OK, some terminology. There are two Strategic Units in the game. The Army, and the Brigade. There is NO connection between the two at all. Armies are not composed of brigades and while an army through being unsupported can break down into two brigades etc., you cannot build it up again.
All armies in the game, regardless of country are identical and consist of 25 tactical units (five line infantry 2 elite infantry, two heavy guns, two light guns, four heavy cavalry, four light cavalry, 1 dragoons, and 5 wagons. The table top values are identical. At the army level you can have as your "elite infantry" either a grenadier or light infantry regiment, or you can have six units of SCUM! These are skirmish light infantry. You are also allowed ONE regiment of any type of your choice. Each army also has officers whose ratings have a direct effect on combat. you hae 1 offcer of a value of 4, 2 of a value of 3, 4 of a value of 2, and 5 of a value of 1. You also may have ONE unit of any type, or in lieu of this two more officers of 2 and four more of 1.
The Brigades are NOT all the same, and vary by type, but a specific type in one army is the same as the specific type in another. Their form is
1 #2 officer 2#1 officer
1 wagon
1 light gun
1 Dragoon regiment
4 regiments of type.
The types of brigades are line infantry, elite regiments (only 3 of type), Cavalry (the gun is a horse gun, the wagon a pack train, and 2 heavy and 2 light regiments, artillery, Engineer, Headquarters (just another army's worth of officers) Frei Korps, Militia, Barbarian or savage allies, siege artillery, pontoons, wagons blah blah blah, and I also use this format for some civilian units in the campaign, like a "Court" Brigade, etc.
The advantage of the system so far is that in any battle you may have only two strategic units, 1 brigade, 1 army, 2 brigades, or 1 army and 1 brigade. This makes an excellent means of varying forces and nothing gets out of control, but it also means that you can know the maximum number of units you have to buy and paint, for your opposing armies so that you never have to do a rush job. It also means that one side never gets wildly out of balance. We have had face-ups between 1 brigade (the smallest) and an Army and a brigade_ the highest, but the game system has terrain and victory conditions to balance it out, and an abstract resolution guide if the battle is too uneven or uninteresting.

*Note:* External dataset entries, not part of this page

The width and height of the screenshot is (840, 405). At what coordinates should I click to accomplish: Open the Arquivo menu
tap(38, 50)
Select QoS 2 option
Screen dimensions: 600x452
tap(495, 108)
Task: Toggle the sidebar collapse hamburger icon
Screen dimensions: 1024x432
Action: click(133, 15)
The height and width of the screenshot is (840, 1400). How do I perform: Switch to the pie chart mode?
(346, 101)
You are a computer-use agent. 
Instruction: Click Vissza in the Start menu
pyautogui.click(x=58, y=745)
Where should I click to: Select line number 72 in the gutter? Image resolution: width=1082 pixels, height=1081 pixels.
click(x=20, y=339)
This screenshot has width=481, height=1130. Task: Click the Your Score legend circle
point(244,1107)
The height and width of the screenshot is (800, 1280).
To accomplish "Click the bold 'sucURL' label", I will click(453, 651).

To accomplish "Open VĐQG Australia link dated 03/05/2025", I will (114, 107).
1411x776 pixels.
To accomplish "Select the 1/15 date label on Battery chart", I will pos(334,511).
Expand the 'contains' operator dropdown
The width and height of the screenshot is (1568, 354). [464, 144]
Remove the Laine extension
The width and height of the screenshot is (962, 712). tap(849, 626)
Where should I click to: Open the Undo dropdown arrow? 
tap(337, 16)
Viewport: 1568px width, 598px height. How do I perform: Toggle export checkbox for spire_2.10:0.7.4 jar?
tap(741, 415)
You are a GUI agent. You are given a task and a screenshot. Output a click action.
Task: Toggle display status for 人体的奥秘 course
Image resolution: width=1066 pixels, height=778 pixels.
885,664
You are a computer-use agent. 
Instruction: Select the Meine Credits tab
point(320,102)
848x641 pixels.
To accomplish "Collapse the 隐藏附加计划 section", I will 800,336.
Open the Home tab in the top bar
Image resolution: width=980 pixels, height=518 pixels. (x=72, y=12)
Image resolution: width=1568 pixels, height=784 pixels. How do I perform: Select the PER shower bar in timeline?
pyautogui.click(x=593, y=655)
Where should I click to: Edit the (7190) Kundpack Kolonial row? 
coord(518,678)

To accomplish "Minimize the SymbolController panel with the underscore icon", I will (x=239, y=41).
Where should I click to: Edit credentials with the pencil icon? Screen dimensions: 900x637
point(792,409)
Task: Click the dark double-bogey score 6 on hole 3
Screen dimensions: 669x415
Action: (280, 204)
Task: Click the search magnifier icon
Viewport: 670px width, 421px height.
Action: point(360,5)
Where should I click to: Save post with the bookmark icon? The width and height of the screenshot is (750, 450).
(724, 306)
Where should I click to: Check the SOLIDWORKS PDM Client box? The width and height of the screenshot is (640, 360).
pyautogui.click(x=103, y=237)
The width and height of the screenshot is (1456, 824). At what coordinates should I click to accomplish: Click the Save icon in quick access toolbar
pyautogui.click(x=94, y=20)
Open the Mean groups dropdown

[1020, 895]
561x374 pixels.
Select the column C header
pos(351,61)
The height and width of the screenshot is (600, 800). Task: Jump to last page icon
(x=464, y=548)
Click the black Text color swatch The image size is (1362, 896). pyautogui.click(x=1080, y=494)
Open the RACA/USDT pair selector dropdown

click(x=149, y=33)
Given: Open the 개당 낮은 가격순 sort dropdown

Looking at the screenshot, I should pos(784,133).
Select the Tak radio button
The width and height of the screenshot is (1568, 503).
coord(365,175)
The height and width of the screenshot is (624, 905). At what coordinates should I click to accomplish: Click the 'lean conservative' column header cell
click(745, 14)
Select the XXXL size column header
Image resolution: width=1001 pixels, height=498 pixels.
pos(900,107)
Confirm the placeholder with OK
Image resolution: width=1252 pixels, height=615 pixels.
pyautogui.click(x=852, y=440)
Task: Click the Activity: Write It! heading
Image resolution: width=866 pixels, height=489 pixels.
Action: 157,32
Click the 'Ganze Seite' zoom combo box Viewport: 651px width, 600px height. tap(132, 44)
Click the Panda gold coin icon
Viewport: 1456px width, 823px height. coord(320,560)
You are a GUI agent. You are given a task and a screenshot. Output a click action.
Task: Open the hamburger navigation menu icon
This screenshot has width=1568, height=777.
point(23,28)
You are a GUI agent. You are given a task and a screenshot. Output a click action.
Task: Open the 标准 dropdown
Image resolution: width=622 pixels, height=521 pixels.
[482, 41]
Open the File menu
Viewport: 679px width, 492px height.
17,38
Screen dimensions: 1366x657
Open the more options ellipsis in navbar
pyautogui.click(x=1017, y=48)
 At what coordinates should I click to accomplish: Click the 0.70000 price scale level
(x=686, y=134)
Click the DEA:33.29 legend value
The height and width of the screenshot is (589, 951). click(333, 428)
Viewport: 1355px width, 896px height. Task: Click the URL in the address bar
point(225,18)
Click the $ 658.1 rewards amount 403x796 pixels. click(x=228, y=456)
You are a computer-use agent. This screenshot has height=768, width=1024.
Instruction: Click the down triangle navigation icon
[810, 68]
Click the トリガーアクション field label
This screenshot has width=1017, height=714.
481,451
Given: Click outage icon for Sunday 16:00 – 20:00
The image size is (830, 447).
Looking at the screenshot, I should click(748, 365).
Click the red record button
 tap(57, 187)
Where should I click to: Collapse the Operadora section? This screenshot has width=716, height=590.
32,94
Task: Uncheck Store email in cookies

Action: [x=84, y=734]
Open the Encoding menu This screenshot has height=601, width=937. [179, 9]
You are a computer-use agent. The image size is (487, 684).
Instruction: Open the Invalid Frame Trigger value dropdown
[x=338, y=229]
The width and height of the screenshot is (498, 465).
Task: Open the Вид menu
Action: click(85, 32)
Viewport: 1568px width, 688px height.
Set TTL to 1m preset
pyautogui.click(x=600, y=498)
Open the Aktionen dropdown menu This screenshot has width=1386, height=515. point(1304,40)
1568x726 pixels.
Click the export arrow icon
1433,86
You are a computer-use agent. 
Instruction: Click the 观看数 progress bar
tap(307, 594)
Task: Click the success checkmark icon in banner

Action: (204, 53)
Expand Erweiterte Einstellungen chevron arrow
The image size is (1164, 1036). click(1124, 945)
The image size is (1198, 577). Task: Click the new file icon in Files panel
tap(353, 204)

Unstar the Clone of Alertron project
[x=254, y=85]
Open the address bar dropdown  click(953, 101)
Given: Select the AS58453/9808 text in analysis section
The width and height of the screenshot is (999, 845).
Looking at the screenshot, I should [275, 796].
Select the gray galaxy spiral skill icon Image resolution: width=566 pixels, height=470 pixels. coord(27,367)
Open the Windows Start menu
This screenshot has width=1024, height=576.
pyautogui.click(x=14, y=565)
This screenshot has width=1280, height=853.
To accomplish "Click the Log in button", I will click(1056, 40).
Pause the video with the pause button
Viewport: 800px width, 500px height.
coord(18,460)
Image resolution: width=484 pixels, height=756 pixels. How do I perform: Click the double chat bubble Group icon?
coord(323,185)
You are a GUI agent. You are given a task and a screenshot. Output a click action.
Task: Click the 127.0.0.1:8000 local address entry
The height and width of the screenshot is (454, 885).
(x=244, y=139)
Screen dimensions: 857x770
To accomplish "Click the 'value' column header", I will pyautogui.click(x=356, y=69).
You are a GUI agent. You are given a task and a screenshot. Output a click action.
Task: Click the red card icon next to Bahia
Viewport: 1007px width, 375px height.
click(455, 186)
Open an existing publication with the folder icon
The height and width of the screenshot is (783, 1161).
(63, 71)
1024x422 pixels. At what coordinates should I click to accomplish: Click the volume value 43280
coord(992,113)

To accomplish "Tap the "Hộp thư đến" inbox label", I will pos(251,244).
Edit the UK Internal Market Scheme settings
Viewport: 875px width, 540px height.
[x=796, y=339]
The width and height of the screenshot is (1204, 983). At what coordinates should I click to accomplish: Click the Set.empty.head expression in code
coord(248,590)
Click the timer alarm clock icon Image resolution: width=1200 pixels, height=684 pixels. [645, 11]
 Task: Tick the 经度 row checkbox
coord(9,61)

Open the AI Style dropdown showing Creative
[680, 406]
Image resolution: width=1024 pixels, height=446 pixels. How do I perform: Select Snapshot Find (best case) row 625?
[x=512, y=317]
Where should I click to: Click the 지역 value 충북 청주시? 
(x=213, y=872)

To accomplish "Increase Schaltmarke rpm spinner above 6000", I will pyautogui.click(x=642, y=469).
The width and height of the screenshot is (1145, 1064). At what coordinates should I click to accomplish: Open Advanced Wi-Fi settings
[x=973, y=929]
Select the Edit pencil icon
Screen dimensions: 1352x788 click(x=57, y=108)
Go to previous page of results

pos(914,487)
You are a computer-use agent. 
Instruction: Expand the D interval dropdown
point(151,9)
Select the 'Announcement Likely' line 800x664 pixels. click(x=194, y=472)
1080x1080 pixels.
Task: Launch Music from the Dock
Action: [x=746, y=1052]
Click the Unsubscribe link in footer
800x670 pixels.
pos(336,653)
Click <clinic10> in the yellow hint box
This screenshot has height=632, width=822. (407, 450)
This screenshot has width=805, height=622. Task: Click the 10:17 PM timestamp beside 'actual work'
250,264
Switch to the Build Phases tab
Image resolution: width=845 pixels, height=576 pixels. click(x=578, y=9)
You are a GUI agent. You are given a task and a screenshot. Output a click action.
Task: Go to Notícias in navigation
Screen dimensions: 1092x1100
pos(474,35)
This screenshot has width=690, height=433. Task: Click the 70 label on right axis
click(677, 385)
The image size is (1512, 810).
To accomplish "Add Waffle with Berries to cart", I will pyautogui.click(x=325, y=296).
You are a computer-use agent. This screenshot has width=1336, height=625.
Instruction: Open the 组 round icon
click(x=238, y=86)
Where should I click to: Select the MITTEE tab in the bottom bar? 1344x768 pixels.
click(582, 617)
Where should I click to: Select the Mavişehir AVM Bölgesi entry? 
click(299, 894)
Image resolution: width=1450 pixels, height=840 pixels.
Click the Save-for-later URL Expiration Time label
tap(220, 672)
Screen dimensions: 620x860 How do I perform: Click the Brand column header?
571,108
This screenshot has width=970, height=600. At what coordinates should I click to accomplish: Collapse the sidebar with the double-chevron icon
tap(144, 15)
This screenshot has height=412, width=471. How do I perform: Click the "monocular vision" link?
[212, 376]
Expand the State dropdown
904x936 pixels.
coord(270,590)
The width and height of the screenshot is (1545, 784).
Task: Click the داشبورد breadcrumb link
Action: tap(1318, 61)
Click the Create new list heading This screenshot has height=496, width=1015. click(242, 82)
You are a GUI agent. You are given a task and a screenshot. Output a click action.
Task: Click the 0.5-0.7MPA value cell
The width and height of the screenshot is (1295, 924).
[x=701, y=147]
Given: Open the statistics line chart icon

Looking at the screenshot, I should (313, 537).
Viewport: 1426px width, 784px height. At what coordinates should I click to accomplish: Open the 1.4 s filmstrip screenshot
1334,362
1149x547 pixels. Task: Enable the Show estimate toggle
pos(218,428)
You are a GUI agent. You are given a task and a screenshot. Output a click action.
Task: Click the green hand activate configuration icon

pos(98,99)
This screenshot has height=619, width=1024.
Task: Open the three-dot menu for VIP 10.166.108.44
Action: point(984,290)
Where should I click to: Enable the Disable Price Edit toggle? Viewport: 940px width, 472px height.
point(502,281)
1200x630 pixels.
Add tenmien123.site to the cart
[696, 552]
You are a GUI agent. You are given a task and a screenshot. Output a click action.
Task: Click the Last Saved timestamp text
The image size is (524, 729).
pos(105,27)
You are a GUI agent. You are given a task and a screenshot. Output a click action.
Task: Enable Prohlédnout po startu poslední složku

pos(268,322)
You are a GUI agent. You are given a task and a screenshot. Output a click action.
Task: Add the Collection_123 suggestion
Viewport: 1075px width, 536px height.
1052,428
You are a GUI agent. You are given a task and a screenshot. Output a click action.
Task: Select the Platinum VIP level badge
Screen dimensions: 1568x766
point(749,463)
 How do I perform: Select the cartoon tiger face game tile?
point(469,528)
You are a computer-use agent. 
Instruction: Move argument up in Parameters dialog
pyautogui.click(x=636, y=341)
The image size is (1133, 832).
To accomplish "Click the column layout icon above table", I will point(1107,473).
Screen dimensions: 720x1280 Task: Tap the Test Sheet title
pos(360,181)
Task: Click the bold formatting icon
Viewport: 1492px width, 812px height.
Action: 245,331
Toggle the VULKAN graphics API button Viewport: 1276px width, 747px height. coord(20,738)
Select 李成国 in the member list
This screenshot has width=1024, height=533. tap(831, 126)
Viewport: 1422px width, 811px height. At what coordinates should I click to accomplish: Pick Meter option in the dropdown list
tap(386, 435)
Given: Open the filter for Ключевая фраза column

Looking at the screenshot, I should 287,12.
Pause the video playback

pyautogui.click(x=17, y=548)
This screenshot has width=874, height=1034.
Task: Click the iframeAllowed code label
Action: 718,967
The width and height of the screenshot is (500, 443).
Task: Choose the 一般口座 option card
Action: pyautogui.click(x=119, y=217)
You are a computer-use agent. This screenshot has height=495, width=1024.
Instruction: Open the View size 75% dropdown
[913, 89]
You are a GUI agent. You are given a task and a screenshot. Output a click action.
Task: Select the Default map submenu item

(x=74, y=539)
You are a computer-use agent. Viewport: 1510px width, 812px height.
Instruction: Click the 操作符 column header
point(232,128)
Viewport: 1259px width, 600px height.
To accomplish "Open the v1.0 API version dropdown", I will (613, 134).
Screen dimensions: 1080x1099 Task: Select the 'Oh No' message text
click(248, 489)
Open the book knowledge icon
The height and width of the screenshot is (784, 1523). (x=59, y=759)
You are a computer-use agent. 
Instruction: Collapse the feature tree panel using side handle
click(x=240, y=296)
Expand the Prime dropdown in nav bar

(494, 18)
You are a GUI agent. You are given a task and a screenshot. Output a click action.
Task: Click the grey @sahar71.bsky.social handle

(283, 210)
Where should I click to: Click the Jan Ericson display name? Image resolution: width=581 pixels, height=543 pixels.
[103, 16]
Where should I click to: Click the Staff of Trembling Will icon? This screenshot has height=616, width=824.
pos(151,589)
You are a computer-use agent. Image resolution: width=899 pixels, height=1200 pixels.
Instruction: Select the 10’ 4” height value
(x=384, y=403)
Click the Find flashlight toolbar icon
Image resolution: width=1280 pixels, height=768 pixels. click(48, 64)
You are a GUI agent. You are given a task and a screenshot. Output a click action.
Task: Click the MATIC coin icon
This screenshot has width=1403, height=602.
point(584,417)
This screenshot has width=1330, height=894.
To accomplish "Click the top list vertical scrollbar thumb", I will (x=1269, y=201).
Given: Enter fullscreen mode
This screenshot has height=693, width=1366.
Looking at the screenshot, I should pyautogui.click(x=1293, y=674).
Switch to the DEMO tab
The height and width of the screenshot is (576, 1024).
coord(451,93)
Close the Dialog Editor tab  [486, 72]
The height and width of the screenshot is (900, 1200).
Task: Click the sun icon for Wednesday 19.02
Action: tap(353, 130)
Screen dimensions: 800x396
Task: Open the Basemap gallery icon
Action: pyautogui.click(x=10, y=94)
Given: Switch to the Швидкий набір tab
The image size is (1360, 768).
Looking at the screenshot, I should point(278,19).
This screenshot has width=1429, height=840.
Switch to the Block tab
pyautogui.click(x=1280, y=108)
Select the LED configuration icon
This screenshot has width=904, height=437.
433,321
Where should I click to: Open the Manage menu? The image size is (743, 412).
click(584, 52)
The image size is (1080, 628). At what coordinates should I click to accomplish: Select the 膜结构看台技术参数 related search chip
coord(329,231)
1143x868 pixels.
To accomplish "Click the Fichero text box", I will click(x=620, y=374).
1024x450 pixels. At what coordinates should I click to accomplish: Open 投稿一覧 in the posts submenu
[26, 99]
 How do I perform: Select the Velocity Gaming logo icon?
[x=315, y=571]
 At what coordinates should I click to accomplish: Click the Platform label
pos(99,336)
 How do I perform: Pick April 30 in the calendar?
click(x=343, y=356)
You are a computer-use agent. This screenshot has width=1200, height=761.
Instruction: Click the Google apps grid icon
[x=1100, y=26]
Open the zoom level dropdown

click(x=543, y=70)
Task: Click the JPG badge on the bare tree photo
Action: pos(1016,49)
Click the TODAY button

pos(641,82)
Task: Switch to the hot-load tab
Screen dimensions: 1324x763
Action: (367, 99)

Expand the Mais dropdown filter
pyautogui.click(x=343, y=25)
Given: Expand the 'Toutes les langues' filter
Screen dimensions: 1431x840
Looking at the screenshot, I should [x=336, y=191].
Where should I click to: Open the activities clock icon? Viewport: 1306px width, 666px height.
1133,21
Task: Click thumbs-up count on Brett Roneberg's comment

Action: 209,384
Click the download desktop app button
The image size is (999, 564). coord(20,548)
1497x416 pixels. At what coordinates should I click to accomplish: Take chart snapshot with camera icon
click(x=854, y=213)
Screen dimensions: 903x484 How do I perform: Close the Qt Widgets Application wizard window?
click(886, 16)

We don't use a campaign map. We have found it a completely useless and bothersome step.
With just the OB you already have most of the means of setting up a self-regulating campaign and scenario design tool.
My point in posting this is simply as an example of what you can do with simple paper, a simple plan, and with little work at all. I see so many people setting up these enormously complex campaign systems and they, I feel, loose sight of the real thing we wish in games, which is to have fun table top battles.